The surface area of our Gaussian sphere with radius $r$ is $4\pi r^2$.
So, Gauss's Law becomes:
$E \times (4\pi r^2) = \frac{Q_{enclosed}}{\epsilon_0}$

Substitute the $Q_{enclosed}$ we found:
$E \times (4\pi r^2) = \frac{2\pi a r^2}{\epsilon_0}$

Finally, we just need to solve for $E$:
$E = \frac{2\pi a r^2}{4\pi r^2 \epsilon_0}$
We can cancel out $2\pi$ from the top and bottom, and also $r^2$ from the top and bottom!
$E = \frac{a}{2\epsilon_0}$

So, for this special kind of charge distribution, the electric field turns out to be constant everywhere, no matter how far you are from the center!

Alternative answer

Answer:
$E = a / (2\epsilon_0)$ Explain
This is a question about <how electric fields work around a spread-out charge>. The solving step is:

First, let's figure out how much total electric stuff (we call it charge!) is inside a big imaginary sphere of any size, let's say with radius 'r'.

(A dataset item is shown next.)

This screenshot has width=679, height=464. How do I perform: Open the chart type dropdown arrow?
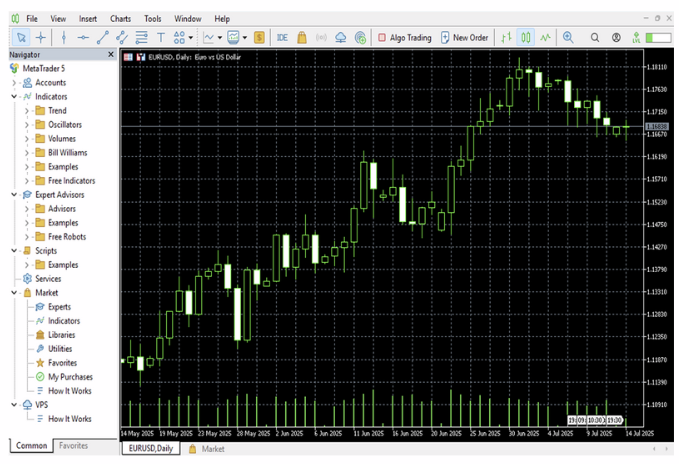[220, 38]
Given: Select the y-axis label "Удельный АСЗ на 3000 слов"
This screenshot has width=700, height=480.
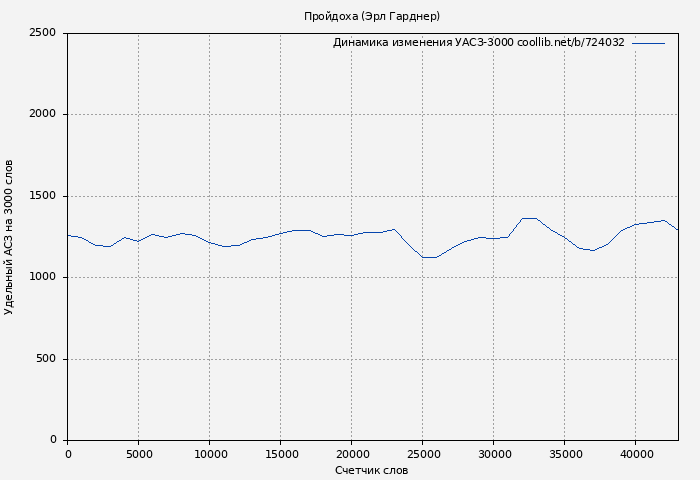Looking at the screenshot, I should pyautogui.click(x=9, y=237).
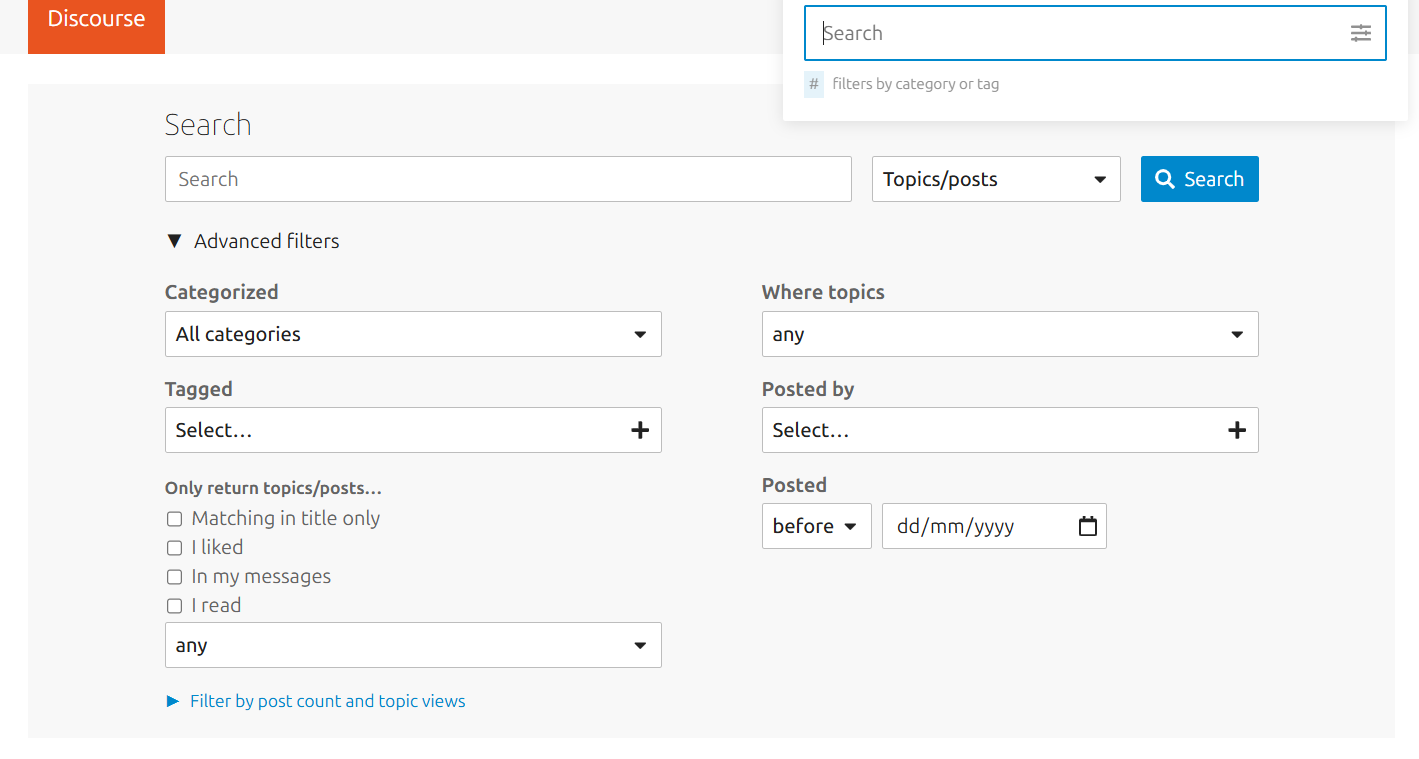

1. **Finding the total charge ($Q_{enc}$) inside our imaginary sphere:**
* The problem tells us how the charge is spread out: $\rho = a/r$. This means it's super concentrated near the center and gets less dense as you go further out.
* To find the total charge, we imagine slicing our sphere into tons of super-thin, hollow spherical shells (like onion layers!).
* The problem also gives us the "volume" of one of these tiny shells: $dV = 4\pi r^2 dr$. This is just the surface area of the shell ($4\pi r^2$) multiplied by its super-tiny thickness ($dr$).
* The amount of charge in one tiny shell ($dQ$) is its charge density ($\rho$) multiplied by its tiny volume ($dV$):
$dQ = \rho \cdot dV = (a/r) \cdot (4\pi r^2 dr)$
$dQ = 4\pi a r dr$ (See how one 'r' from the $r^2$ cancels with the 'r' from the $a/r$?)
* Now, to get the *total* charge inside our big sphere of radius 'r', we need to add up all these tiny $dQ$ pieces from the very center (where $r=0$) all the way out to our chosen radius 'r'. We use something called an "integral" to do this sum:
$Q_{enc} = \int_0^r 4\pi a r' dr'$ (I used $r'$ just to show we're adding up for all the little radii from 0 to r)
$Q_{enc} = 4\pi a \int_0^r r' dr'$
When you "integrate" $r'$, it becomes $r'^2/2$.
$Q_{enc} = 4\pi a [r'^2/2]_0^r$
$Q_{enc} = 4\pi a (r^2/2 - 0^2/2)$
$Q_{enc} = 2\pi a r^2$
So, the total charge inside any sphere of radius 'r' is $2\pi a r^2$.

2. **Using Gauss's Law to find the Electric Field (E):**
* Gauss's Law is a cool trick that helps us find the electric field. It basically says that if you draw an imaginary closed surface (like our sphere!), the total "electric field going through that surface" is related to the total charge *inside* that surface.
* For a spherical charge distribution like ours, the electric field points straight out (or in), and its strength is the same all over our imaginary spherical surface.
* Gauss's Law for a sphere simplifies to: $E \times (\text{Area of our imaginary sphere}) = Q_{enc} / \epsilon_0$
(Here, $\epsilon_0$ is just a constant that tells us how electricity works in empty space.)
* The area of our imaginary sphere of radius 'r' is $4\pi r^2$.
* So, we plug in what we know:
$E \cdot (4\pi r^2) = (2\pi a r^2) / \epsilon_0$
* Now, we just need to solve for $E$! Look, there's an $r^2$ on both sides of the equation, so we can cancel them out! And the $2\pi$ on the right cancels with the $4\pi$ on the left, leaving a 2.
$E = (2\pi a r^2) / (4\pi \epsilon_0 r^2)$
$E = a / (2\epsilon_0)$

That's it! The electric field is actually constant everywhere for this specific way the charge is spread out. Pretty neat, huh?